**What the task asks:**
Character for character, write out the data below.

== Records ==

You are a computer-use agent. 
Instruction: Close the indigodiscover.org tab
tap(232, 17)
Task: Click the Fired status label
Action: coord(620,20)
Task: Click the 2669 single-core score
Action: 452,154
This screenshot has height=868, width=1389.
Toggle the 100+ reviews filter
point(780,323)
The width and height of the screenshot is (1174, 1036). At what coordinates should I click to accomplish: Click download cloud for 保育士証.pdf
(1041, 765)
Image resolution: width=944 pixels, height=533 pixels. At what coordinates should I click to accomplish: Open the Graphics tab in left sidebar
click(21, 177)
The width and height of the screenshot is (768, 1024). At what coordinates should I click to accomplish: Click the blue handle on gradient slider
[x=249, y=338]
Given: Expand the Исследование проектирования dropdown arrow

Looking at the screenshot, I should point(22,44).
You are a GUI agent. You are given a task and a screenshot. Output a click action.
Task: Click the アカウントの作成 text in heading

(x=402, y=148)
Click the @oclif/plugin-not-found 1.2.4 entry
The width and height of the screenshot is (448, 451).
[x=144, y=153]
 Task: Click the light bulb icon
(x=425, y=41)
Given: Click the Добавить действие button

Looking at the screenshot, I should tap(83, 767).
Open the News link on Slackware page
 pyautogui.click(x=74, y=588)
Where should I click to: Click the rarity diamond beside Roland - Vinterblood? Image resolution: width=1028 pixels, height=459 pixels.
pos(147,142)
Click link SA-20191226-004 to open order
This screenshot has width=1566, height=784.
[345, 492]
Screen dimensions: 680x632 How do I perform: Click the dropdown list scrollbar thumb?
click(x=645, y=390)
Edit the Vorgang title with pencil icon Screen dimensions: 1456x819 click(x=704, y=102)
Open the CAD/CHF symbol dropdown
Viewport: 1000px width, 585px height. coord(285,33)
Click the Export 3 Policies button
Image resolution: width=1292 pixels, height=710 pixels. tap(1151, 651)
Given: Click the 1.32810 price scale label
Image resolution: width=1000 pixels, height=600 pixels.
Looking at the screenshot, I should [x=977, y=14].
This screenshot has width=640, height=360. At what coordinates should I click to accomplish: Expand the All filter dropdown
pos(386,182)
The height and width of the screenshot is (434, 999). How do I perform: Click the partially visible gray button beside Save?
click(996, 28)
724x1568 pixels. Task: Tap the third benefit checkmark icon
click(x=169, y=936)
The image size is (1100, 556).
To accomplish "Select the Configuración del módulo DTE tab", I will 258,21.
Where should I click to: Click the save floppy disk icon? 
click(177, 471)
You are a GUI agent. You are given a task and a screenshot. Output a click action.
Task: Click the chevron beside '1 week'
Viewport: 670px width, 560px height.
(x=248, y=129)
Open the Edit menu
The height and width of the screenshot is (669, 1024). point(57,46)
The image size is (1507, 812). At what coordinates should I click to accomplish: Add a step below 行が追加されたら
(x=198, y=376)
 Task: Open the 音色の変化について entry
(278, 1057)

===

**Result of this task:**
You are a computer-use agent. 
Instruction: Close the indigodiscover.org tab
tap(232, 17)
Task: Click the Fired status label
Action: coord(620,20)
Task: Click the 2669 single-core score
Action: 452,154
This screenshot has height=868, width=1389.
Toggle the 100+ reviews filter
point(780,323)
The width and height of the screenshot is (1174, 1036). At what coordinates should I click to accomplish: Click download cloud for 保育士証.pdf
(1041, 765)
Image resolution: width=944 pixels, height=533 pixels. At what coordinates should I click to accomplish: Open the Graphics tab in left sidebar
click(21, 177)
The width and height of the screenshot is (768, 1024). At what coordinates should I click to accomplish: Click the blue handle on gradient slider
[x=249, y=338]
Given: Expand the Исследование проектирования dropdown arrow

Looking at the screenshot, I should point(22,44).
You are a GUI agent. You are given a task and a screenshot. Output a click action.
Task: Click the アカウントの作成 text in heading

(x=402, y=148)
Click the @oclif/plugin-not-found 1.2.4 entry
The width and height of the screenshot is (448, 451).
[x=144, y=153]
 Task: Click the light bulb icon
(x=425, y=41)
Given: Click the Добавить действие button

Looking at the screenshot, I should tap(83, 767).
Open the News link on Slackware page
 pyautogui.click(x=74, y=588)
Where should I click to: Click the rarity diamond beside Roland - Vinterblood? Image resolution: width=1028 pixels, height=459 pixels.
pos(147,142)
Click link SA-20191226-004 to open order
This screenshot has width=1566, height=784.
[345, 492]
Screen dimensions: 680x632 How do I perform: Click the dropdown list scrollbar thumb?
click(x=645, y=390)
Edit the Vorgang title with pencil icon Screen dimensions: 1456x819 click(x=704, y=102)
Open the CAD/CHF symbol dropdown
Viewport: 1000px width, 585px height. coord(285,33)
Click the Export 3 Policies button
Image resolution: width=1292 pixels, height=710 pixels. tap(1151, 651)
Given: Click the 1.32810 price scale label
Image resolution: width=1000 pixels, height=600 pixels.
Looking at the screenshot, I should [x=977, y=14].
This screenshot has width=640, height=360. At what coordinates should I click to accomplish: Expand the All filter dropdown
pos(386,182)
The height and width of the screenshot is (434, 999). How do I perform: Click the partially visible gray button beside Save?
click(996, 28)
724x1568 pixels. Task: Tap the third benefit checkmark icon
click(x=169, y=936)
The image size is (1100, 556).
To accomplish "Select the Configuración del módulo DTE tab", I will 258,21.
Where should I click to: Click the save floppy disk icon? 
click(177, 471)
You are a GUI agent. You are given a task and a screenshot. Output a click action.
Task: Click the chevron beside '1 week'
Viewport: 670px width, 560px height.
(x=248, y=129)
Open the Edit menu
The height and width of the screenshot is (669, 1024). point(57,46)
The image size is (1507, 812). At what coordinates should I click to accomplish: Add a step below 行が追加されたら
(x=198, y=376)
 Task: Open the 音色の変化について entry
(278, 1057)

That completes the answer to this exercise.